The squadron was formed with 467th Light Combat Aviation Squadron from 460th Light Combat Aviation Squadron equipment, domestic-made Soko J-20 Kraguj counter-insurgency aircraft. By order from November 1976, in 1978 squadron has been dislocated to Lučko airfield and it was reattached to 5th Aviation Corps as independent squadron.

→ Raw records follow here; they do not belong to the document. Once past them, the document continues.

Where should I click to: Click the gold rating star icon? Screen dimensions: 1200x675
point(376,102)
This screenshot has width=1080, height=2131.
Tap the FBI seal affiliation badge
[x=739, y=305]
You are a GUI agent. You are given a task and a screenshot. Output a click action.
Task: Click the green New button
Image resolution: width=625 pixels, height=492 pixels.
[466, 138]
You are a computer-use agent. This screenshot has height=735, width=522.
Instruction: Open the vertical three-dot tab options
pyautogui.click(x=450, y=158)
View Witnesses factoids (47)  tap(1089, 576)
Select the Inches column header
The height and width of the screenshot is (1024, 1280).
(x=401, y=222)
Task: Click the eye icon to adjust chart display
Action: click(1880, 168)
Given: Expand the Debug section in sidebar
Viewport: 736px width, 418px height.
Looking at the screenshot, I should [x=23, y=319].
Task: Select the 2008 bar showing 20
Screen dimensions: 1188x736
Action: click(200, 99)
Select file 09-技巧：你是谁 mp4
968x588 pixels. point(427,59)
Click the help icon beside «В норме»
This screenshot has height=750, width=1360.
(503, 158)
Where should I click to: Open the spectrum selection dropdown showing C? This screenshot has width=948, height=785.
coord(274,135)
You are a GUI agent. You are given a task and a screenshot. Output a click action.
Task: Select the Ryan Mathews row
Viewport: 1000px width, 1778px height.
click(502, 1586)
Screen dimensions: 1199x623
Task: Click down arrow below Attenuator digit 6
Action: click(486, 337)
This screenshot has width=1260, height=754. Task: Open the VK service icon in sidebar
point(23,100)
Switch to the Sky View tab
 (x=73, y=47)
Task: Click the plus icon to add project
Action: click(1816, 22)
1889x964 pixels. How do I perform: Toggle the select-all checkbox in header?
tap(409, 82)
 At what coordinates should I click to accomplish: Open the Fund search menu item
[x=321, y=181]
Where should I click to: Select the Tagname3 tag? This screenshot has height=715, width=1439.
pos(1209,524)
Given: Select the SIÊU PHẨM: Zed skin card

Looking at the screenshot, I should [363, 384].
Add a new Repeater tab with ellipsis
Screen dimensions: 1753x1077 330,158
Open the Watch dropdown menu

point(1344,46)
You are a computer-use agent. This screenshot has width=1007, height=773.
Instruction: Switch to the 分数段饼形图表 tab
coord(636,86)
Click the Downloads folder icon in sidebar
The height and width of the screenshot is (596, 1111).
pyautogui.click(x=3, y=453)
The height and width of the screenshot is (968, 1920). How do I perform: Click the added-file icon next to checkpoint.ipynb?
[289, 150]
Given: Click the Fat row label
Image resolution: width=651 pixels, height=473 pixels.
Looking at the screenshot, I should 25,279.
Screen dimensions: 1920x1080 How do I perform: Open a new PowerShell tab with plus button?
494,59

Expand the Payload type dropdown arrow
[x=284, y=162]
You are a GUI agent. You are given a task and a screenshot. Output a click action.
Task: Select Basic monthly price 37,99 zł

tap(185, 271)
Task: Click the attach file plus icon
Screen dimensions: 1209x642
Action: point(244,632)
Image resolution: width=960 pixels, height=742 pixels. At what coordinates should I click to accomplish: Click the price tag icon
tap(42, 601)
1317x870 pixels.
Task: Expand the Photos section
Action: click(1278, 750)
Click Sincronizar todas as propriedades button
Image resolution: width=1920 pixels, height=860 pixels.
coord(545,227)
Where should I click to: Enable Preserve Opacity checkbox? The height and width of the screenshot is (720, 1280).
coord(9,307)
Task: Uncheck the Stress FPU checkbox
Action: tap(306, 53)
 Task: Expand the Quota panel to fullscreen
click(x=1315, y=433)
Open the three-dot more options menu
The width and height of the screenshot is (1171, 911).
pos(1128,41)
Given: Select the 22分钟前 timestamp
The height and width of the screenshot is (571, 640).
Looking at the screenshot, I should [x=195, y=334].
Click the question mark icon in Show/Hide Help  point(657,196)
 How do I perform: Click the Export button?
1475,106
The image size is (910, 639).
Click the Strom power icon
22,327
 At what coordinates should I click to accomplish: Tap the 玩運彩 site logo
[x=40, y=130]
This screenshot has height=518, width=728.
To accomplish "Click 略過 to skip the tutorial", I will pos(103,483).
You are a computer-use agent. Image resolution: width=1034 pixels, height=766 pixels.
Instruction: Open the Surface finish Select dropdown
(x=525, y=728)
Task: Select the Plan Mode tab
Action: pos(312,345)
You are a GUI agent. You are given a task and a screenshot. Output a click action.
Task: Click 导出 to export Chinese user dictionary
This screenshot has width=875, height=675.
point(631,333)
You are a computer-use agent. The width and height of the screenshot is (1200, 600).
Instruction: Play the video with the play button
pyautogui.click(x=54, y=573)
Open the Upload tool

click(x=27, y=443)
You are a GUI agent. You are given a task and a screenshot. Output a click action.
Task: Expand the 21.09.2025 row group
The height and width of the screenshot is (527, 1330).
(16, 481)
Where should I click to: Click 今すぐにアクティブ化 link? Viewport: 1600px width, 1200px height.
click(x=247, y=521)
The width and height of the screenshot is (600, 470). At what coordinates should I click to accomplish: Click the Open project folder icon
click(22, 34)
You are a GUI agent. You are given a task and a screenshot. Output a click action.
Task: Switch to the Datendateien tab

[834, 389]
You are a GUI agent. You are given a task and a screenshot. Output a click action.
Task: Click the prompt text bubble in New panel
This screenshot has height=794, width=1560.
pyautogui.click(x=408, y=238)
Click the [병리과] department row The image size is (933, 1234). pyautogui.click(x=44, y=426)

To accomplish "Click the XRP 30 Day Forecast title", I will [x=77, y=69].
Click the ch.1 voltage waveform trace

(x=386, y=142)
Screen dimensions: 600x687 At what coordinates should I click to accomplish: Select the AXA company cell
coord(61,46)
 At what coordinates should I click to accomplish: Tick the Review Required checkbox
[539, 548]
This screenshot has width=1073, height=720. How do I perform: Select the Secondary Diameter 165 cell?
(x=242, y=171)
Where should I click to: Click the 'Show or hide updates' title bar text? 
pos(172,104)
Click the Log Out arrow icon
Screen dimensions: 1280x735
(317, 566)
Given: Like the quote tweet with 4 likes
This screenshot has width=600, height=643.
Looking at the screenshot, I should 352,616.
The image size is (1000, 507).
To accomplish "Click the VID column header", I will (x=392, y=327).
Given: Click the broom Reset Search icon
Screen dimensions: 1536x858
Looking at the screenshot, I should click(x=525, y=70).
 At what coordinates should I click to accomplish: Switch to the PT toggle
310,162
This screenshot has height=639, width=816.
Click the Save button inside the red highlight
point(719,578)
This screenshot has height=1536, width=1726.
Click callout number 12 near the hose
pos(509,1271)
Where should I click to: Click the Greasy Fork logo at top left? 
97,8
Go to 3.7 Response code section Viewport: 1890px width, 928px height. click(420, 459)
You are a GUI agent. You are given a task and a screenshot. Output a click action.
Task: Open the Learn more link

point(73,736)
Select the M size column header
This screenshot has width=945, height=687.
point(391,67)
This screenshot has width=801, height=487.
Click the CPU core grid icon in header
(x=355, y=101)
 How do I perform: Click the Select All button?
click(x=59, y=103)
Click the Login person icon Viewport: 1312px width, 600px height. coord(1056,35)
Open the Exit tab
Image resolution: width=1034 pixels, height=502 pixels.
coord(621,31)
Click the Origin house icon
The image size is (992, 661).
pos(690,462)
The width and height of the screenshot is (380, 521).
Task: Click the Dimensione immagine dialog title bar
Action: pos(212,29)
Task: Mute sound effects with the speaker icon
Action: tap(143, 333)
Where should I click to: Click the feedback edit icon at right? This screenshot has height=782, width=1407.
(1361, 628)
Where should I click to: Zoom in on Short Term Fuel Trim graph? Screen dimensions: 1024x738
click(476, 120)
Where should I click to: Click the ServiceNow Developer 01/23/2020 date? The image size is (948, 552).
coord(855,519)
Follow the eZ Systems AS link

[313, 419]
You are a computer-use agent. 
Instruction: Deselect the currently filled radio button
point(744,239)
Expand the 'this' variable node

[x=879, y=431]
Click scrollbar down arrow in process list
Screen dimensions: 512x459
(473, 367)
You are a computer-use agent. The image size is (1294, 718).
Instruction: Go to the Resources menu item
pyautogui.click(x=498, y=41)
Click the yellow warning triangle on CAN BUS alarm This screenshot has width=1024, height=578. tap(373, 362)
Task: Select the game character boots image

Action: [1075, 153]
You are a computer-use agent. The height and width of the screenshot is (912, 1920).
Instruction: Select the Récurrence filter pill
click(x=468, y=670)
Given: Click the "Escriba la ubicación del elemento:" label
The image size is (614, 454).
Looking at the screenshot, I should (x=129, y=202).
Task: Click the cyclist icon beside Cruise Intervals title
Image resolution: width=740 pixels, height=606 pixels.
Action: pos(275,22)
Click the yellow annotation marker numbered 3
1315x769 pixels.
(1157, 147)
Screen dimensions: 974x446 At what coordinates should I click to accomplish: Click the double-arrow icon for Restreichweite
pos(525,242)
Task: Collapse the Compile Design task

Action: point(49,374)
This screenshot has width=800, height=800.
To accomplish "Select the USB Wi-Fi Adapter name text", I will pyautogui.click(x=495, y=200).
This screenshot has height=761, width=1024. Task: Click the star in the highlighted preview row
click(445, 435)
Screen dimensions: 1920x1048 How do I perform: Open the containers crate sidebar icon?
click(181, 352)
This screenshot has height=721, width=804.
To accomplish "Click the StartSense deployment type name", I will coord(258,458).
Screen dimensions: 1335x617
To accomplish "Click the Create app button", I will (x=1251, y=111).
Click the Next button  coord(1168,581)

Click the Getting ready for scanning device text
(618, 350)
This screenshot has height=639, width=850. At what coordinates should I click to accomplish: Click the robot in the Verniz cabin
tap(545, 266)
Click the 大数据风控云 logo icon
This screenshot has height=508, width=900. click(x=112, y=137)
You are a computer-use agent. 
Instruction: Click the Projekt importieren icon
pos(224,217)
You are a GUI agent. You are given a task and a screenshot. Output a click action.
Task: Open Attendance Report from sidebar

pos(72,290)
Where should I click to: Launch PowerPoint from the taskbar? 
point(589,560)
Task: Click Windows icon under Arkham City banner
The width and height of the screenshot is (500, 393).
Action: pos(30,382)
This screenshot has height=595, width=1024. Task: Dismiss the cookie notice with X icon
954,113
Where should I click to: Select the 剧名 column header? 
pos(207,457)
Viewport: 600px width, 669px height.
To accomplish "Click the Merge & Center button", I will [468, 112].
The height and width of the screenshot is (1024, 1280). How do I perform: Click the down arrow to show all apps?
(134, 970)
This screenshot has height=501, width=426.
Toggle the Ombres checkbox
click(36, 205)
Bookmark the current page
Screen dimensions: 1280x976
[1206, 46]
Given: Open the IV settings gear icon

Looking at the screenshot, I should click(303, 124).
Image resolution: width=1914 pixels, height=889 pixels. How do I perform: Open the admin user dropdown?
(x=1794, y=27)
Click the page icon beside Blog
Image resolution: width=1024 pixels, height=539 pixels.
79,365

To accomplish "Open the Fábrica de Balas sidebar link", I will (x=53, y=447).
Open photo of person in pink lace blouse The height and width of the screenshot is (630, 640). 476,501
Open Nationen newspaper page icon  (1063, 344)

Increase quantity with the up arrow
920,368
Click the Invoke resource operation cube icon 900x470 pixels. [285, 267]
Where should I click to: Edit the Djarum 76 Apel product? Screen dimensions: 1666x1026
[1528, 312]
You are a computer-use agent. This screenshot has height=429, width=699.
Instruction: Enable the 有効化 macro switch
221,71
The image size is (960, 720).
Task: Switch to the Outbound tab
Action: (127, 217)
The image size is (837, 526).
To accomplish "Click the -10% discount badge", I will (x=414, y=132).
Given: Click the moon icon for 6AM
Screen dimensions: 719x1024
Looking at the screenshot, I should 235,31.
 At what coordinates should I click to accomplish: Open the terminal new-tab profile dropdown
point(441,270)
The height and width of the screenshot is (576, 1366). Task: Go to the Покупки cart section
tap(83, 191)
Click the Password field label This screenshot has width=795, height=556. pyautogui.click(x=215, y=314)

The squadron was disbanded by order from April 15, 1982. In its place, the 711th Anti-Armored Helicopter Squadron was formed.

==Assignments==
- 82nd Aviation Brigade (1973-1978)
- 5th Aviation Corps (1978-1982)

==Bases stationed==
- Cerklje (1973–1978)
- Lučko (1978-1982)

==Equipment==
- Soko J-20 Kraguj (1973–1982)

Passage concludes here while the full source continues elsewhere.